As to the declarations of Michael, while they are testified to by men of known probity, are, nevertheless, to be viewed with caution and subjected to scrutiny. Plath v. Mullins, 87 Wash. 403,151 P. 811. As we there said, no class of evidence is more subject to error or abuse. Some of them, particularly those of more recent years, on their face are capable of another construction — the construction that the testator intended to care for the appellant in his will. As to the others which cannot be so resolved, there is room, of course, based alone on the long lapse of time, to believe that the declarant was misunderstood by his hearers.

The legal principles involved need no special consideration.
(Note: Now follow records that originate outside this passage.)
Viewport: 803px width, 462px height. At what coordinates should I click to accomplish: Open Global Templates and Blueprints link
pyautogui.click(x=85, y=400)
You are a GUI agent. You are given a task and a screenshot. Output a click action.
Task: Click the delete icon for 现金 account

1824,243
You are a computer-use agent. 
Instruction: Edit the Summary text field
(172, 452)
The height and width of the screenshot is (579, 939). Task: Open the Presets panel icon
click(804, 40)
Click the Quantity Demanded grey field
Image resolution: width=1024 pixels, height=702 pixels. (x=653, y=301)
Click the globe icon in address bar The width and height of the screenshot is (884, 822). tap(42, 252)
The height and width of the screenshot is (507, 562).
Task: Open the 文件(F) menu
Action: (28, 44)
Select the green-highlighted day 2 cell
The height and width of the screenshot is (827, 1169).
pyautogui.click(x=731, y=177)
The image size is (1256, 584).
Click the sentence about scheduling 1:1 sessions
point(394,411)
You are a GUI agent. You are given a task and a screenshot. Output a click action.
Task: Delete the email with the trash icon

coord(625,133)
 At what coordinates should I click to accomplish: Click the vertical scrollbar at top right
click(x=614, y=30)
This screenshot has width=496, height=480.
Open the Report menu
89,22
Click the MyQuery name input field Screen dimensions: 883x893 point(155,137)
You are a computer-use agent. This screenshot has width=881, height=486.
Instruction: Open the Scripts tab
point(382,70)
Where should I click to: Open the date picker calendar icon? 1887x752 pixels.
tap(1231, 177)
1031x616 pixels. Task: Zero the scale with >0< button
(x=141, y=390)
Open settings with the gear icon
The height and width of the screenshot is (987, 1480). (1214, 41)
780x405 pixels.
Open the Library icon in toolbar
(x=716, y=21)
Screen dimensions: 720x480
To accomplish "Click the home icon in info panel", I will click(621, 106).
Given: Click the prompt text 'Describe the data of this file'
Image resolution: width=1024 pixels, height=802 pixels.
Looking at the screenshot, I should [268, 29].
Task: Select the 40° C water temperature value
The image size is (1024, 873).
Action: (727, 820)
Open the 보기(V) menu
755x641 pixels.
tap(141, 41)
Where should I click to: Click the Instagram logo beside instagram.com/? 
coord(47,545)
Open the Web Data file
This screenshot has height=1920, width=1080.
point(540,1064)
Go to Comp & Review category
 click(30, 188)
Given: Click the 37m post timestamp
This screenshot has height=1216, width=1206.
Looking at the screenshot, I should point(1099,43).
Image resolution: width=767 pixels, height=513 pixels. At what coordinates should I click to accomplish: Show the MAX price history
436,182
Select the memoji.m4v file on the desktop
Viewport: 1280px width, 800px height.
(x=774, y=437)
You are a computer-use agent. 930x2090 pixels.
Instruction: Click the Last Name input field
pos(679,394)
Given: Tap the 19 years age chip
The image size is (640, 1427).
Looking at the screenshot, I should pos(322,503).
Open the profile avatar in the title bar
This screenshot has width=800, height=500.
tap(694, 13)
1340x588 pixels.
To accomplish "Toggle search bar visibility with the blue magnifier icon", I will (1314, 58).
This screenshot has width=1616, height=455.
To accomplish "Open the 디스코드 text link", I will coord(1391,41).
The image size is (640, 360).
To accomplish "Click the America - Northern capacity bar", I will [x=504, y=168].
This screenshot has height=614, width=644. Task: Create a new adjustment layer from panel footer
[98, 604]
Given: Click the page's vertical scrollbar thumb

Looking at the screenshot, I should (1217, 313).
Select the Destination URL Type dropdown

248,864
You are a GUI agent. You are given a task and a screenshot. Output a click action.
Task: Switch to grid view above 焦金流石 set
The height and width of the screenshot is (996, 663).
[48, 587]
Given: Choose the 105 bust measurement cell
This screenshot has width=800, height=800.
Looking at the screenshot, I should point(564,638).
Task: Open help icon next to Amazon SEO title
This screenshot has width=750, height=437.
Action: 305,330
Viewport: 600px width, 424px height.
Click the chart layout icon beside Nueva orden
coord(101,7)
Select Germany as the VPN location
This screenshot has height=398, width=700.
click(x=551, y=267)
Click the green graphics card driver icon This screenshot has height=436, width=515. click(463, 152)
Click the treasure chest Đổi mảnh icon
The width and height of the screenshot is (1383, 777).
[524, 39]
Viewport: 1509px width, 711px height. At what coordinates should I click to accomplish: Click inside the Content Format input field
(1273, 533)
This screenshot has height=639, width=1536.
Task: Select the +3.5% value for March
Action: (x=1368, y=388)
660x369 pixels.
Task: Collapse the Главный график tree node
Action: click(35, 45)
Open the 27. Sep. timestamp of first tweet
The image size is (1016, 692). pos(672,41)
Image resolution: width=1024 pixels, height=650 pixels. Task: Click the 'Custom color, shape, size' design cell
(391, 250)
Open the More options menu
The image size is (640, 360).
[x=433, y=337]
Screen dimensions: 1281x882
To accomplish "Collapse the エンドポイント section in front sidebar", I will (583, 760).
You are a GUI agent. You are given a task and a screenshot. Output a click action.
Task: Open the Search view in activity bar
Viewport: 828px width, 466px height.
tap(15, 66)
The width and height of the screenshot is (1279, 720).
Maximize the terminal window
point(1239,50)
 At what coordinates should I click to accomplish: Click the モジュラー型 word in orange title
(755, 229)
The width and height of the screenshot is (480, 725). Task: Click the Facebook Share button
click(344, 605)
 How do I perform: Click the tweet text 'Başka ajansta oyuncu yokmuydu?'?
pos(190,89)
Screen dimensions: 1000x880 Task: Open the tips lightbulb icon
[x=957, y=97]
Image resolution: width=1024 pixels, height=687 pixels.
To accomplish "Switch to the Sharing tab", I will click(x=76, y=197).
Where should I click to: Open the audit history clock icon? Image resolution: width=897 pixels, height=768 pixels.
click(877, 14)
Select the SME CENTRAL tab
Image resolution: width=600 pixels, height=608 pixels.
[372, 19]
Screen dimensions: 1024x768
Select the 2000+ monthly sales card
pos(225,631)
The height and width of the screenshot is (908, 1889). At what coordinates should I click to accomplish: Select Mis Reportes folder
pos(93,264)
This court has held in a long line of cases *Page 280 that parol evidence to establish a claim of this sort must be clear, cogent, and convincing. Of this rule, the following cases are illustrative: Denny v. Holden, 55 Wash. 22, 103 P. 1109;Pilcher v. Lotzgesell, 57 Wash. 471, 107 P. 340; Harras v.Harras, 60 Wash. 258, 110 P. 1085; Croup v. DeMoss, 78 Wash. 128,138 P. 671; Herriford v. Herriford, 78 Wash. 429,139 P. 212; Womach v. Sandygren, 96 Wash. 12, 164 P. 600;Sewell v. Sewell, 109 Wash. 252, 186 P. 289.

It is our opinion that the evidence of the appellant's claim does not sufficiently comply with the cited rule, and that the trial court was not in error in its conclusion.

The judgment is affirmed.

HOLCOMB, MAIN, MITCHELL, and MACKINTOSH, JJ., concur.